First, I thought about where the spring starts. It says it's pulled `10 cm` down from the middle, so at the very beginning (when `t=0`), its biggest distance is `10 cm`. That's the first number in our answer.

Next, I figured out how the bouncing gets smaller. Every second, the bounce shrinks by `15%`. That means after one second, it's only `85%` as big (`100% - 15%`). After two seconds, it's `85%` of *that* `85%`, and so on! So, we need to multiply by `0.85` for every second that goes by. We can write this as `(0.85)^t`, where `t` is the number of seconds.

Then, I thought about the spring's actual bouncing motion – it goes up and down like a wave! Since it starts by being pulled *down* (which is its farthest point from the middle), a "cosine" wave is a perfect fit because a cosine wave starts at its highest point.

Finally, I looked at how fast it bounces.

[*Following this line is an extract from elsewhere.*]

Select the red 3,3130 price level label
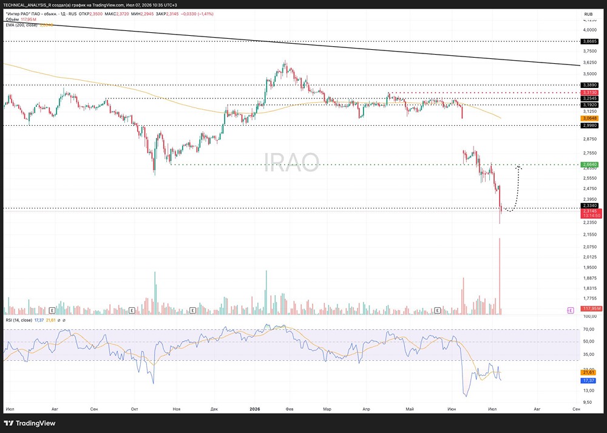The height and width of the screenshot is (433, 607). click(x=590, y=92)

It bounces `18` times every second! For a wave, one full up-and-down bounce is like completing a full circle, which we measure as `2π` (that's a special number in math for circles). If it does `18` of these "circles" every second, then the "speed" of its wave motion is `18` times `2π`, which is `36π`. So, this part of the wave looks like `cos(36πt)`.

Putting all these pieces together:
We start with the biggest bounce (`10`), then multiply it by how much the bounce shrinks each second (`(0.85)^t`), and then multiply it by the part that makes it go up and down like a wave (`cos(36πt)`).

So, the whole thing is `D(t) = 10 * (0.85)^t * cos(36πt)`.